To eliminate the fourth root from the left side of the equation, we can raise both sides of the equation to the power of 4. This operation allows us to simplify the equation into a more manageable form.
The original equation is:
$$\left(m^{4}+m^{2}-25\right)^{1 / 4}=m$$
Raising both sides to the power of 4:
$$ \left(\left(m^{4}+m^{2}-25\right)^{1 / 4}\right)^4 = m^4 $$
This simplifies the equation to:
$$ m^{4}+m^{2}-25 = m^4 $$

**step3** Solving for the variable

Now, we can further simplify the equation by subtracting $$m^4$$ from both sides.
$$m^{4}+m^{2}-25 - m^4 = m^4 - m^4$$
This operation results in:
$$m^{2}-25 = 0$$
To find the value(s) of $$m$$, we can add 25 to both sides of the equation:
$$m^{2} = 25$$
Next, we determine the numbers that, when multiplied by themselves, equal 25. These numbers are the square roots of 25.
The possible values for $$m$$ are $$5$$ and $$-5$$.
Thus, our proposed solutions are $$m=5$$ and $$m=-5$$.
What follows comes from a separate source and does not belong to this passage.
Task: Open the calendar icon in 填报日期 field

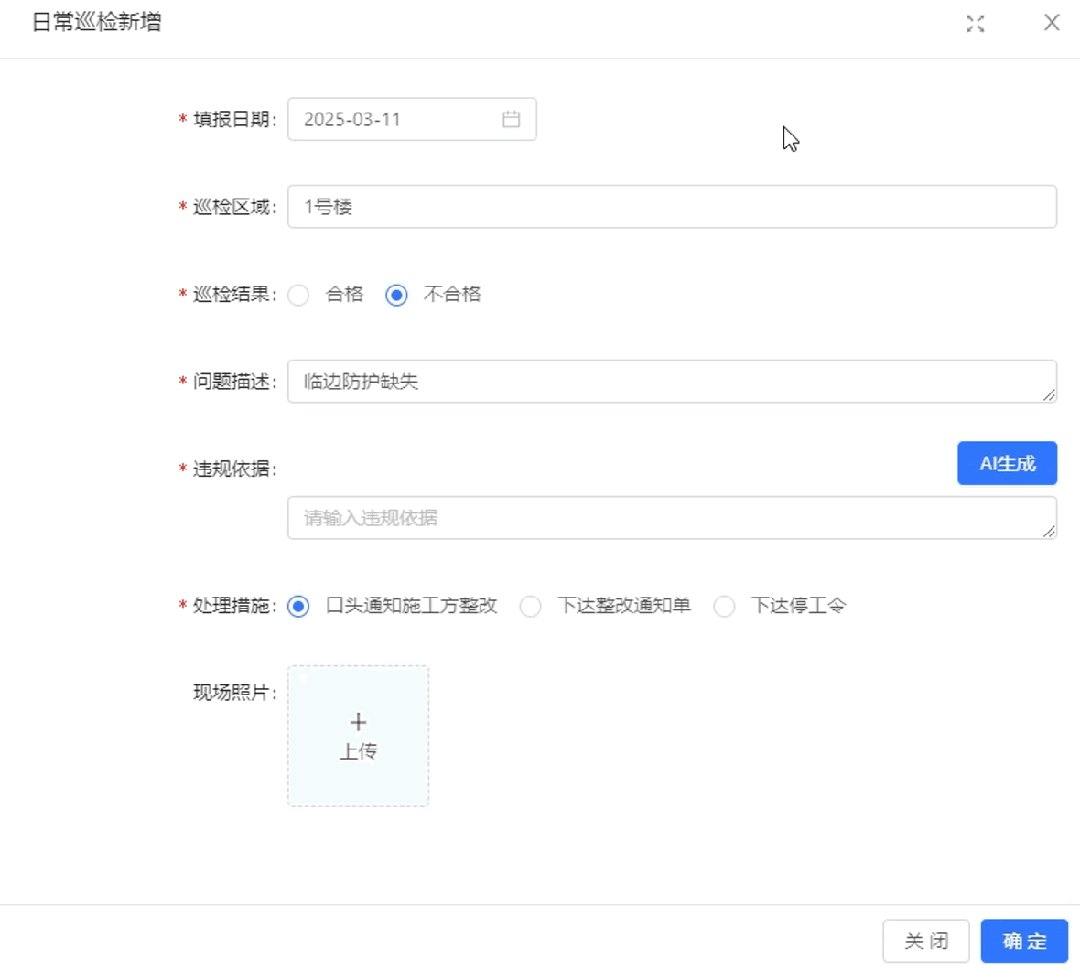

**step4** Checking for extraneous solutions

It is crucial to verify if these proposed solutions satisfy the original equation, especially considering the condition established in step 1 that $$m$$ must be non-negative.
Let's test the proposed solution $$m=5$$:
Substitute $$m=5$$ into the original equation:
$$\left(5^4+5^2-25\right)^{1/4} = 5$$
$$(625+25-25)^{1/4} = 5$$
$$(625)^{1/4} = 5$$
Since $$5 \times 5 \times 5 \times 5 = 625$$, the fourth root of 625 is indeed 5.
$$5 = 5$$
This statement is true, so $$m=5$$ is a valid solution.
Now, let's test the proposed solution $$m=-5$$:
Substitute $$m=-5$$ into the original equation:
$$\left((-5)^4+(-5)^2-25\right)^{1/4} = -5$$
$$(625+25-25)^{1/4} = -5$$
$$(625)^{1/4} = -5$$
As established, the principal fourth root of 625 is 5 (which is a non-negative value).
$$5 = -5$$
This statement is false. Therefore, $$m=-5$$ is an extraneous solution because it does not satisfy the original equation's requirement that the principal fourth root's result (which is $$m$$ in this case) must be non-negative.

**step5** Final solution

After carefully checking both proposed solutions against the original equation and its properties, we conclude that the only valid solution is $$m=5$$. The solution $$m=-5$$ is extraneous.
Proposed solutions: $$m=5, \text{ }\cancel{m=-5}$$
The final solution is: $$m=5$$